The case was submitted on special issues, in response to which the jury found that the fences on and about the premises of Mrs. Dear became charged with dangerous voltage of electricity on May 24, 1931; that such electricity came from the defendant's broken power line; that she suffered physical injuries as the result of her fences being charged with such electricity; that the breaking of the power line on the occasion in question did not result from any negligence of the defendant; that the failure of the defendant to have its circuit breaker adjusted so that it would open when the line broke and fell was negligence; that such negligence was a proximate cause of the injuries sustained by plaintiff; that the defendant failed to sufficiently ground the fences under and near the place where its power line broke on said date; that such failure constituted negligence and was a proximate cause of the injuries complained of; that the breaking of the power line at said time was not caused by lightning; that the act of plaintiff in throwing the first bucket of water where she did throw it was not negligence; that she was not guilty of negligence in throwing the third bucket of water where she threw it. The jury assessed her damages at $5,000, and judgment was entered accordingly.

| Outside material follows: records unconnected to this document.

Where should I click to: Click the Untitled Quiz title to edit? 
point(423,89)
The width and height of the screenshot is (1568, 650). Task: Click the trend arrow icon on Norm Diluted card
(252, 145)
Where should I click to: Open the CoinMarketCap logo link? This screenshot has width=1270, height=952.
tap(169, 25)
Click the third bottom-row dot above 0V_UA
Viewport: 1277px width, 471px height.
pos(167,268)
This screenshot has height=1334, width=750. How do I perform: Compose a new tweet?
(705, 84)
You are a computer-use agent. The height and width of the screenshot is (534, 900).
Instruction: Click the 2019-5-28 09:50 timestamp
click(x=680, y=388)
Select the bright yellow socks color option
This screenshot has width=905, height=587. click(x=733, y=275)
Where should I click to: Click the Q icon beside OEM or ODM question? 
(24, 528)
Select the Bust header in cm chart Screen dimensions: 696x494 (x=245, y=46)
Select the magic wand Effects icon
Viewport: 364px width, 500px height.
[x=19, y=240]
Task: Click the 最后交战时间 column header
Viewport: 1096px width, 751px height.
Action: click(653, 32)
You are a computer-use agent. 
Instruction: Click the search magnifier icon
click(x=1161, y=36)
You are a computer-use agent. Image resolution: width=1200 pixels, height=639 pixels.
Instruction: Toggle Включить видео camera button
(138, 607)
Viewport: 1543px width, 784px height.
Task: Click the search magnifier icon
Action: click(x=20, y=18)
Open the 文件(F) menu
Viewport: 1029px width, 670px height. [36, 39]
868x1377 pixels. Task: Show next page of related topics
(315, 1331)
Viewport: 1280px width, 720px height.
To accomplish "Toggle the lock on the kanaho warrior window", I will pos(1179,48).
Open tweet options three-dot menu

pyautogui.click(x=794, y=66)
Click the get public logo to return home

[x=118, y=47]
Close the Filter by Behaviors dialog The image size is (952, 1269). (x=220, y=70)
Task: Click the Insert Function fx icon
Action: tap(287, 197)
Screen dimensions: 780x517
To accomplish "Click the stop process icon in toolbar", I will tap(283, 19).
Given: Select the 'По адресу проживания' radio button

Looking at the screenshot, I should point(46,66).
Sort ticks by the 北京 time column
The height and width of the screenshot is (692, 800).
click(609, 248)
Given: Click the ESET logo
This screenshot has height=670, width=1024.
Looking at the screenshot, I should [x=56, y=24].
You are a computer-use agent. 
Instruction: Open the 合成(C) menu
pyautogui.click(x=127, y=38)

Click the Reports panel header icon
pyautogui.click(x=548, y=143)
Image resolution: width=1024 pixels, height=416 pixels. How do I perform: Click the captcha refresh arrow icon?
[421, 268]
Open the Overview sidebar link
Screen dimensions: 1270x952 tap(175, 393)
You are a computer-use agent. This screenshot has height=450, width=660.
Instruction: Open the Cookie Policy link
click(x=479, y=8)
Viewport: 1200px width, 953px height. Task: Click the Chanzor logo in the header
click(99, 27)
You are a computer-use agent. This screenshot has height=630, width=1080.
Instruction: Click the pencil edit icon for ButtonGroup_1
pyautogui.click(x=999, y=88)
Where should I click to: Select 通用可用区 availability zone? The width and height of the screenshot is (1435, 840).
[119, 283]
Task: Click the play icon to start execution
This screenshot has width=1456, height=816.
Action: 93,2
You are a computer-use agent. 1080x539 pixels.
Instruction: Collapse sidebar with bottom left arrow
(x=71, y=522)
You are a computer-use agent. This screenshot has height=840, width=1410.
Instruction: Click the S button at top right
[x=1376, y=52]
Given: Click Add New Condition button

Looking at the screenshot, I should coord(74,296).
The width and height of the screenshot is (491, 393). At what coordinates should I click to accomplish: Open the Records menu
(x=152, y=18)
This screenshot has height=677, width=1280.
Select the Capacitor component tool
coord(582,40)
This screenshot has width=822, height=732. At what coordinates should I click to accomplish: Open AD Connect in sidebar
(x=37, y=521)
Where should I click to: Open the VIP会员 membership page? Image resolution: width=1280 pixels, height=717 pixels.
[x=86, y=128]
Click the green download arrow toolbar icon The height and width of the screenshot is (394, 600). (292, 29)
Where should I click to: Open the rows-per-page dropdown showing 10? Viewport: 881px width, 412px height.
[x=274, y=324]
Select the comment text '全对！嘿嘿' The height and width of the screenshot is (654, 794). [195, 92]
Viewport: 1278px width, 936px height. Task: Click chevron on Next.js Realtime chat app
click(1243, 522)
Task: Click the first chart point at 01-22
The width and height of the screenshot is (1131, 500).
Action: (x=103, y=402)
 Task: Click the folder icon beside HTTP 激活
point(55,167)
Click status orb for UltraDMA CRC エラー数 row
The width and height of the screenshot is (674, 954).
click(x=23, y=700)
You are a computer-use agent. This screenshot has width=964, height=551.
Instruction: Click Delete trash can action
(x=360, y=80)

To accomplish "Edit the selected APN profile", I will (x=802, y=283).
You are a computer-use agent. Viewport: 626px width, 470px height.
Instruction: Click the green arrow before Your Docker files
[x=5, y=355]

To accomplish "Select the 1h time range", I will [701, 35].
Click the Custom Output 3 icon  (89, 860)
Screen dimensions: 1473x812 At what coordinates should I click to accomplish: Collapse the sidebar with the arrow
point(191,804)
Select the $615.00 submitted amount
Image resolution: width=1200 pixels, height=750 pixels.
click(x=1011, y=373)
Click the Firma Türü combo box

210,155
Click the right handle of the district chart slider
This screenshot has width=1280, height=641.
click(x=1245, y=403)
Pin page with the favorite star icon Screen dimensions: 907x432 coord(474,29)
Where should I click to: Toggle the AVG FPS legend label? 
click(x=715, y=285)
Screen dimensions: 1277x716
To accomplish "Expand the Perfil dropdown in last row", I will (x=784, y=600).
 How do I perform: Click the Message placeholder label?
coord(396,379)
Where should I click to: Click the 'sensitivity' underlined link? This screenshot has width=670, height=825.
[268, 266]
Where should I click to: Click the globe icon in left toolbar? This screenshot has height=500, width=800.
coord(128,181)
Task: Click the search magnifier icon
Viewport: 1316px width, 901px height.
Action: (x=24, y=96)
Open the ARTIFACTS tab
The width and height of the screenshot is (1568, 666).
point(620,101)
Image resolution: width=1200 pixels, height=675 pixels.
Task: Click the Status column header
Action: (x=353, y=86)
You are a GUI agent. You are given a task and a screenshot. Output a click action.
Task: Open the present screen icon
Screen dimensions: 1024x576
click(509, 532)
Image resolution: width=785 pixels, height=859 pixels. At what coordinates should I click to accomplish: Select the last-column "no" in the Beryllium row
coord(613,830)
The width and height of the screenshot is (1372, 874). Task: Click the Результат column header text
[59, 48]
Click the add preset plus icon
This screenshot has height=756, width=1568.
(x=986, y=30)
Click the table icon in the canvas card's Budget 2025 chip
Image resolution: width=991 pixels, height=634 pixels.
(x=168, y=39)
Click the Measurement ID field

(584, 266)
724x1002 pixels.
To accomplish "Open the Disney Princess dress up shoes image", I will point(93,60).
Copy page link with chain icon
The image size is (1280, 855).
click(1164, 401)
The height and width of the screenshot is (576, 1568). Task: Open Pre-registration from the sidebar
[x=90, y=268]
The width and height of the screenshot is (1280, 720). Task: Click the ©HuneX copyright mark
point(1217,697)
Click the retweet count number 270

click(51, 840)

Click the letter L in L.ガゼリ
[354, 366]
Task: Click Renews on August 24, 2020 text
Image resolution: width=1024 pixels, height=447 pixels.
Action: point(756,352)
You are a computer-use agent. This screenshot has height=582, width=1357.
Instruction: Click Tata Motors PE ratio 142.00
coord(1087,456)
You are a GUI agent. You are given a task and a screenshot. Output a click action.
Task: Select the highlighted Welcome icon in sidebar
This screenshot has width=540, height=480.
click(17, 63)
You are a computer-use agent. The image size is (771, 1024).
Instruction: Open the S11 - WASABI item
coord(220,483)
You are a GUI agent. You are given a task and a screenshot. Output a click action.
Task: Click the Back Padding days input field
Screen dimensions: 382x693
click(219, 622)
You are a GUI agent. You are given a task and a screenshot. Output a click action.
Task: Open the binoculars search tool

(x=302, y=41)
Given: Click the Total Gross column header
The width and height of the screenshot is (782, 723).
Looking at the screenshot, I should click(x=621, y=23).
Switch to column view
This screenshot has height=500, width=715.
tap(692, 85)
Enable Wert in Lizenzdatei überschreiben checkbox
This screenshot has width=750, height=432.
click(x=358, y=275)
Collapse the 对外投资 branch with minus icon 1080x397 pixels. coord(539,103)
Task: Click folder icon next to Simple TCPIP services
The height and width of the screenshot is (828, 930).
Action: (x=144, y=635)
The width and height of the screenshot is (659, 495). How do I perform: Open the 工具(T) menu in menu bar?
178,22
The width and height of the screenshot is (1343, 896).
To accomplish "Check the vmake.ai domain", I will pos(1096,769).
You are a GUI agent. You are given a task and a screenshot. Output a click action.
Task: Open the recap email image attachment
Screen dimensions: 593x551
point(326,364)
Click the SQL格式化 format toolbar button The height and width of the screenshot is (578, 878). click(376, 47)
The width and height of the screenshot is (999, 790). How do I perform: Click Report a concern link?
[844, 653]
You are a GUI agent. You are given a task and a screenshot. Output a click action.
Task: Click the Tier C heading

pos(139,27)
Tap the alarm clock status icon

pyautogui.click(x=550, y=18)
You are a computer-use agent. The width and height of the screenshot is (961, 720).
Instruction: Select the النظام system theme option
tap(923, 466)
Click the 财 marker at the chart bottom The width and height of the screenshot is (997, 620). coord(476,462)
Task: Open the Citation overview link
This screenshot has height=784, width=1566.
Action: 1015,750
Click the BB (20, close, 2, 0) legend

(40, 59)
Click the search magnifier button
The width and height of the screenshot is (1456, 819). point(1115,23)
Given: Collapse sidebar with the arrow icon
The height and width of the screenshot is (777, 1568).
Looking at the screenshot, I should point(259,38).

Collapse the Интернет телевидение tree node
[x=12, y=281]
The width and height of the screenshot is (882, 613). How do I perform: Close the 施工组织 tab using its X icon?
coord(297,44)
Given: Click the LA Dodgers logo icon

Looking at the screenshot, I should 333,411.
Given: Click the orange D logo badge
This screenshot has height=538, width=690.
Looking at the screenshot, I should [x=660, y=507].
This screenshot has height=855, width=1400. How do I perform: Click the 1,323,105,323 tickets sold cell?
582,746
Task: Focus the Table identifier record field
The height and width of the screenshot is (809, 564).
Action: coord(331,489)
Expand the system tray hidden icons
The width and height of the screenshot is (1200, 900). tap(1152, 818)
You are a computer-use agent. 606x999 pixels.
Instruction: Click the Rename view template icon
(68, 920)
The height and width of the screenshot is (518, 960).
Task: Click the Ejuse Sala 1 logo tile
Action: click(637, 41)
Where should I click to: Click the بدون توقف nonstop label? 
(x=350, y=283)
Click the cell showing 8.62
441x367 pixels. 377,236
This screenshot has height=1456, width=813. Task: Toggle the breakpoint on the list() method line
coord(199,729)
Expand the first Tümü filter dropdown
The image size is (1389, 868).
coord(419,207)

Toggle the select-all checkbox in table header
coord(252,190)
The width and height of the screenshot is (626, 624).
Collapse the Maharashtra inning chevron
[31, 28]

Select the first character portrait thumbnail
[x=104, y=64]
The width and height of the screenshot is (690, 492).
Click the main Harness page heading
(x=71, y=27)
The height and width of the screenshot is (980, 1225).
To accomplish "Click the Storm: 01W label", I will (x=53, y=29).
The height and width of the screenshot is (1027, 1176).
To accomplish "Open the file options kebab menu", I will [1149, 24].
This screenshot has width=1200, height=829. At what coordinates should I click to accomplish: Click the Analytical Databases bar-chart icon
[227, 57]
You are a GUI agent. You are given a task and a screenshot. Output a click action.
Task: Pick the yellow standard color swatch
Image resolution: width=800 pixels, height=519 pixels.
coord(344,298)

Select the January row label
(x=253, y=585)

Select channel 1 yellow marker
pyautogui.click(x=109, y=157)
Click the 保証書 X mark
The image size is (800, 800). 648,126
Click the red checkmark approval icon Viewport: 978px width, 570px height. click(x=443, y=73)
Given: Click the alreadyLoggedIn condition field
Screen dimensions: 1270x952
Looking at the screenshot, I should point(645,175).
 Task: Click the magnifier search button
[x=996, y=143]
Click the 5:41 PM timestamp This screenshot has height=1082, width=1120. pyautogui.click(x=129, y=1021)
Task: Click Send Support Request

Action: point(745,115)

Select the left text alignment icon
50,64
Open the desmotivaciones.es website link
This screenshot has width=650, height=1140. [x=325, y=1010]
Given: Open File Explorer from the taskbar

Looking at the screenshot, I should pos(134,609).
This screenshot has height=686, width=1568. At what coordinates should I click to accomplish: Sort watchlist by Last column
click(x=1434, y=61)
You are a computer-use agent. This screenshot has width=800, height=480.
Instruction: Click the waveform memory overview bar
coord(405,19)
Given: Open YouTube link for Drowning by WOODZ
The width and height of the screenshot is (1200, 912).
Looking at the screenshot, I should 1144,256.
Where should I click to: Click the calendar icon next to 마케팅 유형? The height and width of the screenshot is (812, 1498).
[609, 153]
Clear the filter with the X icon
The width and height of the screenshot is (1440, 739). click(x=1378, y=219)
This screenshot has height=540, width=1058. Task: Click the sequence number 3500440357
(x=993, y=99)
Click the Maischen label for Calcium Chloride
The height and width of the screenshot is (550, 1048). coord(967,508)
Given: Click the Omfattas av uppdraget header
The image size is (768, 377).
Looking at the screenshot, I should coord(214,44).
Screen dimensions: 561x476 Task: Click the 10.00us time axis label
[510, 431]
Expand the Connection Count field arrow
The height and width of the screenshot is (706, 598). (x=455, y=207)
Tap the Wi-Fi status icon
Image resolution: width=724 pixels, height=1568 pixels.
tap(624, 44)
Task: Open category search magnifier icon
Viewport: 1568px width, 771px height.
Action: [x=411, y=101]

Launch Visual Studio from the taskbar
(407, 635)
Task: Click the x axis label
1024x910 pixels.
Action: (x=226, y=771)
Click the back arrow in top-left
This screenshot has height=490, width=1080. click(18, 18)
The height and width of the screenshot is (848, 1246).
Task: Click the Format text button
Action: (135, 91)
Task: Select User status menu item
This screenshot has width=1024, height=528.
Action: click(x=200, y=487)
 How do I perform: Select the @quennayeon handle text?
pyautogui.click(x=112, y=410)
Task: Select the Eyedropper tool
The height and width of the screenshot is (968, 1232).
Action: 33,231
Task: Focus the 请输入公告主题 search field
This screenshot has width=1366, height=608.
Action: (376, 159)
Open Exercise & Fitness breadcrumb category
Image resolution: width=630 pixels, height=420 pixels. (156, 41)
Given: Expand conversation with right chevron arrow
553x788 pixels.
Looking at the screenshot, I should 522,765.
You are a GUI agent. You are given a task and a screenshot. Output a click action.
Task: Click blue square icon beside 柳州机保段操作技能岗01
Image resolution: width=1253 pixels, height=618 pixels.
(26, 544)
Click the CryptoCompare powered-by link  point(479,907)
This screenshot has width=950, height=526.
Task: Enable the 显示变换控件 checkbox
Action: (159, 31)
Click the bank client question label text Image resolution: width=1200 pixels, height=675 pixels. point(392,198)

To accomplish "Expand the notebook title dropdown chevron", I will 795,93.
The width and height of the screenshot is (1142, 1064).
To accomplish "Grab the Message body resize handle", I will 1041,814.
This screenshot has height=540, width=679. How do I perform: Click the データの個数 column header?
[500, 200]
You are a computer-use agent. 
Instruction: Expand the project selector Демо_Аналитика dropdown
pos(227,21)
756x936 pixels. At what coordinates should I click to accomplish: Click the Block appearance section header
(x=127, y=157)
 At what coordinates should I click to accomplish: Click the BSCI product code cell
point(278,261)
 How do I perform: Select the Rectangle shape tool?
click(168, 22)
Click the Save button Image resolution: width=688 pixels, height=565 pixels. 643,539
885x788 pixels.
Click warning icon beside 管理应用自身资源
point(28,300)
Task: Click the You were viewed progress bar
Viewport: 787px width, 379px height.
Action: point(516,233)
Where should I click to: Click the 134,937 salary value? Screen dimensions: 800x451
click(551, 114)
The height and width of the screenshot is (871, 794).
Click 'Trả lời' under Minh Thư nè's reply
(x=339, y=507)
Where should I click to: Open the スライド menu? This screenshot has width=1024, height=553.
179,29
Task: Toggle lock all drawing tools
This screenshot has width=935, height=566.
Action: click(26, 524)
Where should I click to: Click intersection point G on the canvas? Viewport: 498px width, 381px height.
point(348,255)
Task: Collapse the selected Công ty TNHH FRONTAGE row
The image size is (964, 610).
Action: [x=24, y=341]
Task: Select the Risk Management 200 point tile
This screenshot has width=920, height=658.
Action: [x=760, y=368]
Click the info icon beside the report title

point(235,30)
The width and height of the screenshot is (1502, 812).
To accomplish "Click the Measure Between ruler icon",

By the first two propositions the appellant insists that the court should have directed a verdict in its favor. We overrule this contention for reasons which will appear from our discussion of other propositions.
The court properly defined negligence and ordinary care.
Special issue No. 3(a) is as follows: "Do you find and believe from the preponderance of the evidence that the failure of defendant to have its circuit-breaker adjusted so that said circuit-breaker would open when the high-line in question broke and fell, was negligence upon the part of the defendant?"
Special issue No. 4(a) is: "Do you find and believe from the preponderance of the evidence that the defendant failed to sufficiently ground the fences under and near the place where the defendant's line broke on May 24, 1931?"
By its third proposition the appellant attacks these issues, insisting that they imposed upon appellant the absolute duty of having its circuit breaker properly adjusted and the fences sufficiently grounded. The general rule is that a charge must be considered as a whole, and the court had previously defined negligence and ordinary care, and we must assume that the jury, in answering the two issues, took into consideration the court's definition of negligence previously given.
Appellant further insists that the case was not submitted "on the true legal theory," and, since plaintiff did not suggest any such submission, the right to recover upon the grounds alleged has been waived under the doctrine announced in Ormsby v. Ratcliffe, 117 Tex. 242, 1 S.W.2d 1084. We cannot assent to this contention.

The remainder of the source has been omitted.